Jerry Lee jerked hard at the stick, and as it broke free of the snag, he stumbled backward and tripped over the edge of one of the Crabtree’s sidewalk stones. He fell onto his backside just as the person who rapped on the window, Mrs. Crabtree, most likely, or maybe her maid, opened the back door half way. The little black and white dog burst through the opening and leapt from the concrete stoop toward Jerry Lee, snarling all the way. He tried to fend the dog off with his bare feet, kicking at it’s muzzle, but it was too quick for him, and before Jerry Lee could squirm away, the dog had bitten his foot and sunk its teeth in his leg, shaking its head back and forth and ripping the blue jeans that his cousin Arthur had just recently outgrown.
Jerry Lee grabbed up the perfect crutch and slammed it down on the dog’s head. It let go of his leg and jumped sideways, yelping, and Jerry Lee hoped this was his chance to get away. He scrambled to his feet and hobbled backward toward the rock wall, still holding the crutch and keeping his eye on the dog, which was already shaking off its injury and growling louder than before.
“Sic him, Chester!” came a woman’s voice from inside the darkness of the house, and the dog ran at him again. But this time Jerry Lee was better prepared, he had Mr. Gatlin’s crutch to keep the dog away instead of just his bare feet, and he aimed the pointy end, the end where the branch had broken unevenly from the tree, at the dog’s face to make it stop. But the dog didn’t stop at all, it sprang forward like all it wanted in the world was to tear Jerry Lee to pieces and if it first had to eat a stick to get there, then that was just fine.
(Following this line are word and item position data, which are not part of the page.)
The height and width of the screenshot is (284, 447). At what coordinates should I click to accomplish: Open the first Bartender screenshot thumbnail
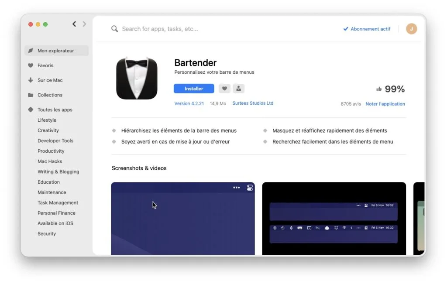coord(182,218)
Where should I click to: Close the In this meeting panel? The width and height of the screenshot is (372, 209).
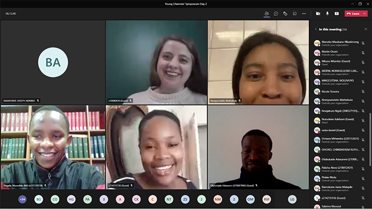[366, 29]
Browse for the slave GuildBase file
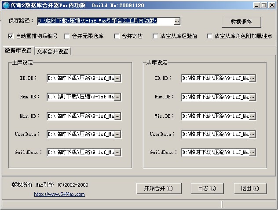The width and height of the screenshot is (278, 210). click(252, 152)
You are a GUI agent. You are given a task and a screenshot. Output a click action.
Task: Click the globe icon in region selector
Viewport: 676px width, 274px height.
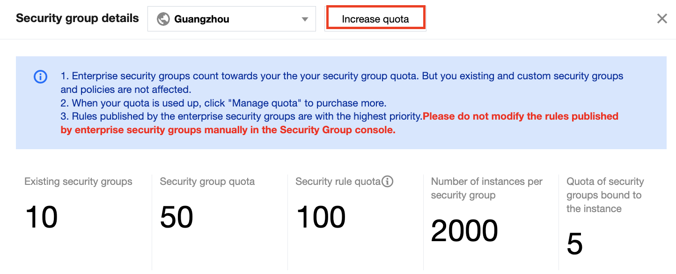(163, 19)
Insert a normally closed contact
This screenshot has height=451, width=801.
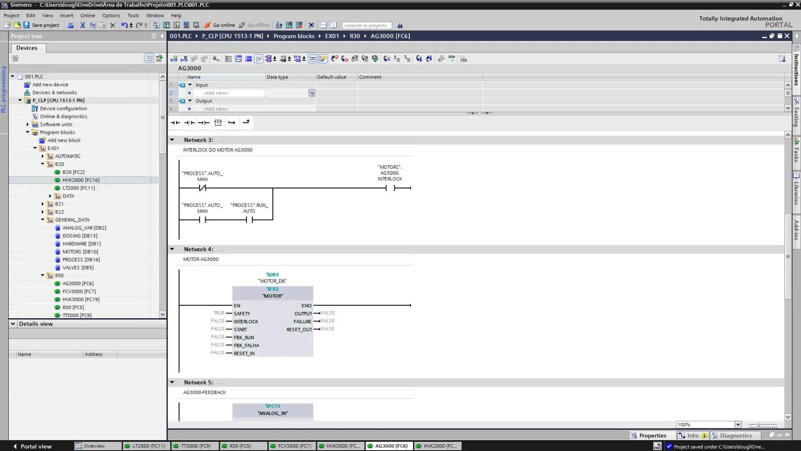click(189, 122)
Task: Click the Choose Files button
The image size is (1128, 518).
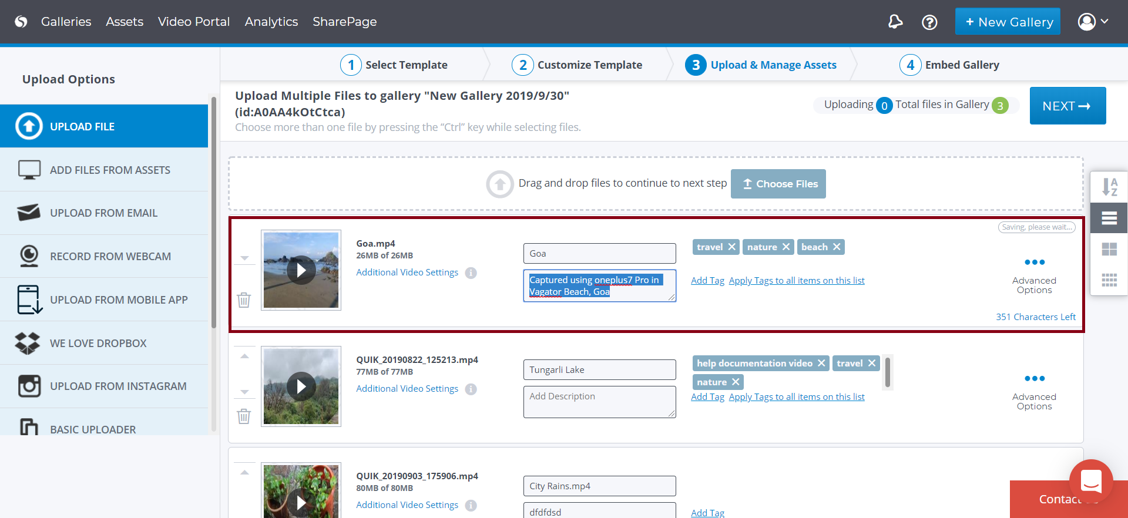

But the moment the dog leapt was also the moment Jerry Lee jabbed the stick forward, and the blade-like end of the branch disappeared into the dog’s open mouth. Jerry Lee could feel the jolt all the way up to his shoulders, and he knew he’d poked through something inside the dog’s throat.
The dog thudded to the ground and frantically scooted backward from Jerry Lee toward the safety of the house while blood spurted from its mouth onto the sidewalk stones. It turned and clawed its way back onto the stoop, spraying blood across the concrete and even up along the white siding of the house before it disappeared at last through the open doorway. The woman inside the house screamed.
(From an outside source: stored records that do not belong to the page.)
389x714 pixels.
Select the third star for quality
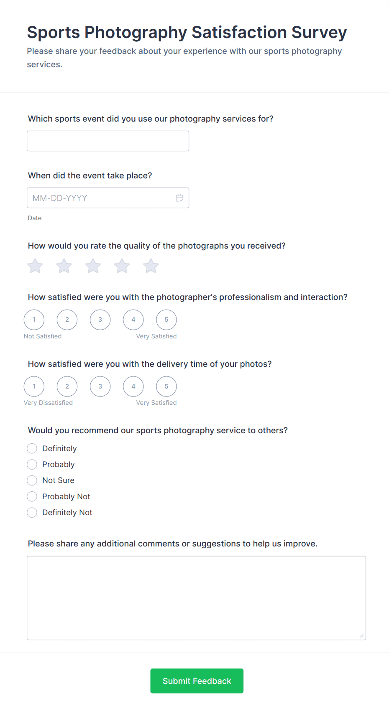pos(93,266)
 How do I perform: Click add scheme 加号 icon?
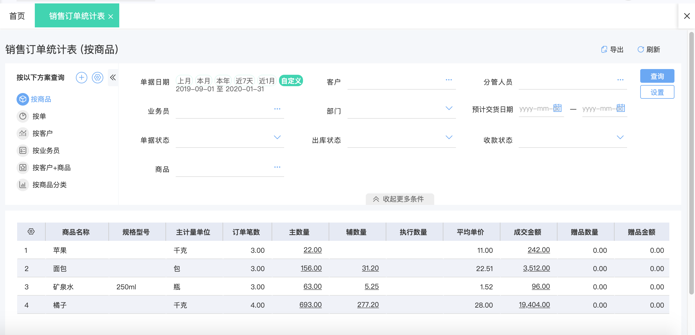(x=82, y=78)
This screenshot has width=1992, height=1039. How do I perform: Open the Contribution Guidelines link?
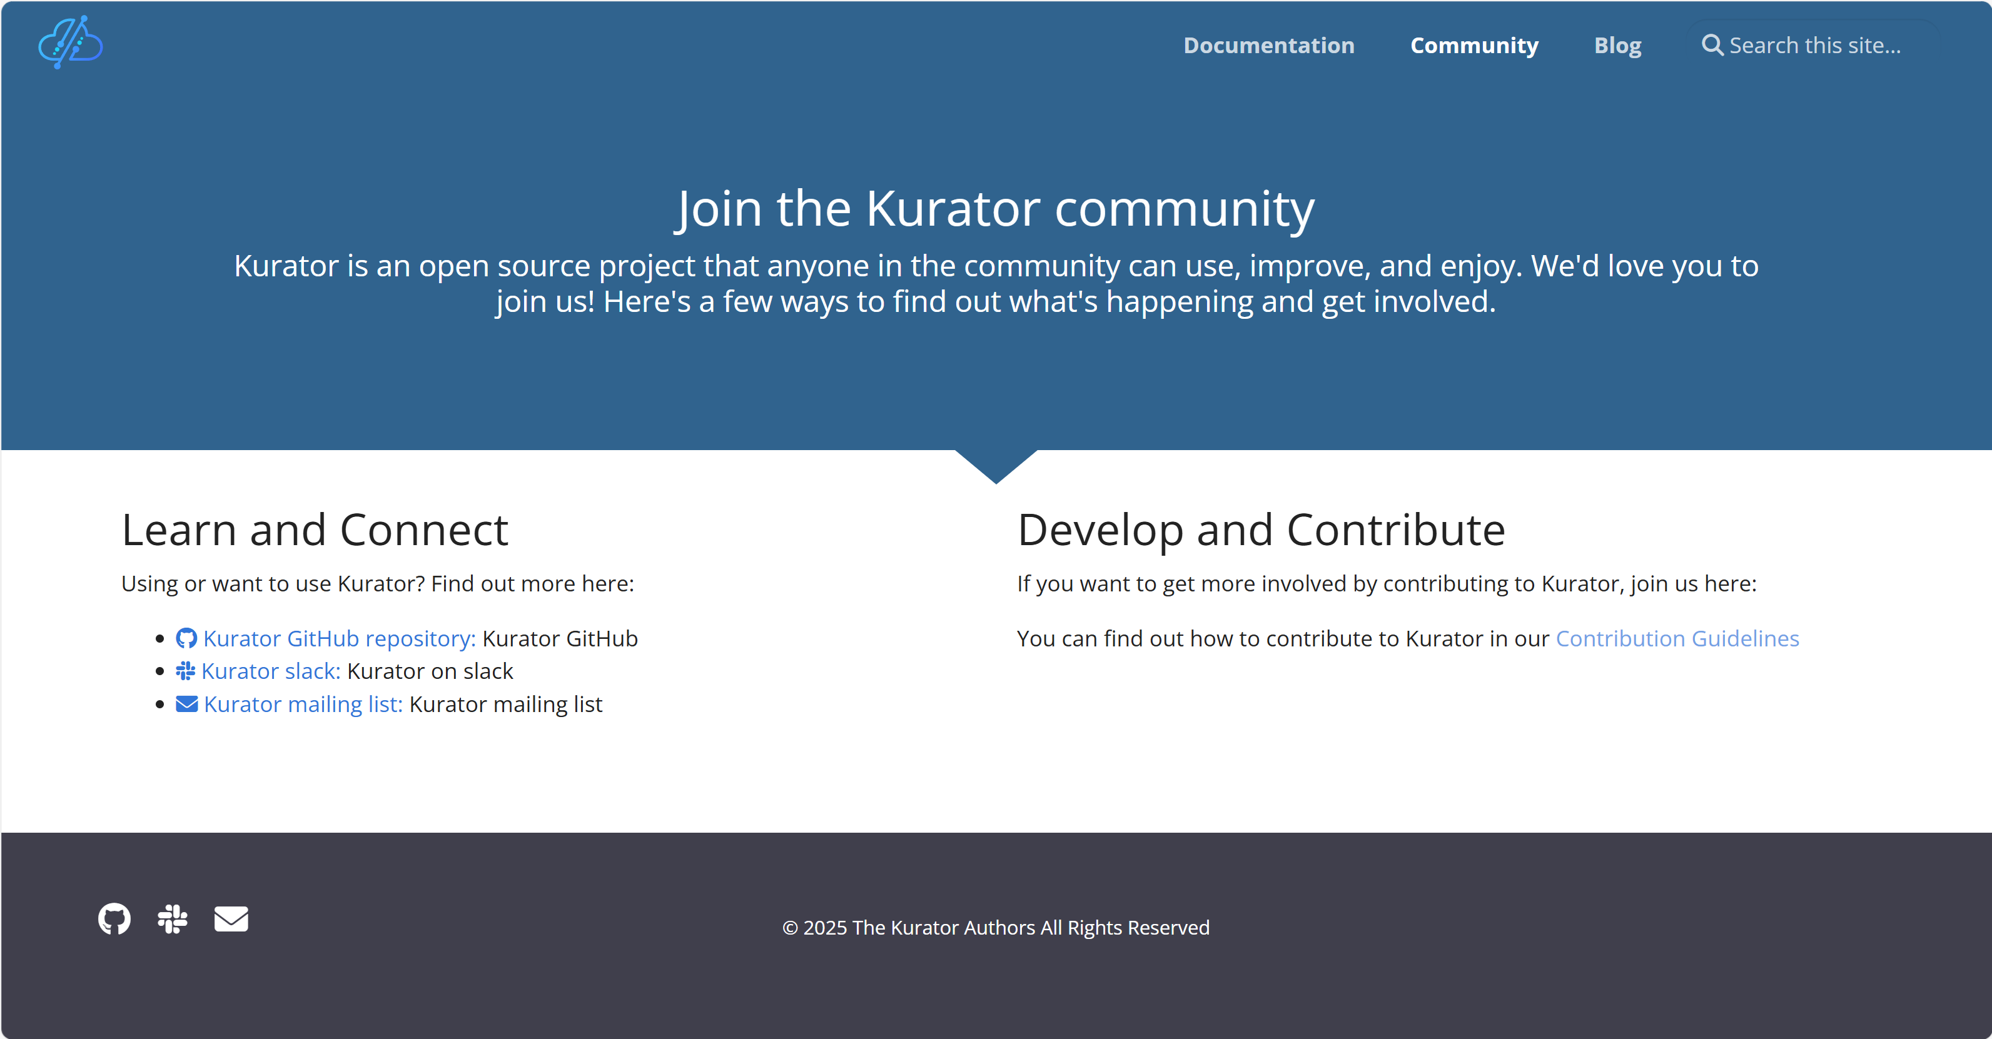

Jerry Lee crossed to the rock wall and hoisted himself up using Mr. Gatlin’s crutch. The woman, probably Mrs. Crabtree, was still screaming as he jumped from the wall. He limped as fast as he could manage across the littered hillside. His mama would spank him for tearing his new jeans, but that couldn’t be helped. His leg was beginning to feel like fire, and on any other day he would have cried. But there was no time for that now. The Crabtrees might come after him for killing their dog, and if they did, he’d have to lead them far away. He would circle up through the woods above Mulberry Avenue, then sneak down past the Esso station and come up the creek from the other end. He couldn’t let anyone follow him back to the tunnel. Mr. Gatlin might be skittish in the daylight, and if the Crabtrees came around, Mr. Gatlin might disappear. Then the bargain would be broken.
He wondered if dogs could be haints. Maybe Chester’s spirit would track Jerry Lee down, like any dog could, and get back at him in the night.
No. He would bring Mr. Gatlin the perfect crutch, and Mr. Gatlin would protect him from Chester and from everything else, even the Enemy. Jerry Lee had made friends with a haint. He’d never have to be afraid of the dark again.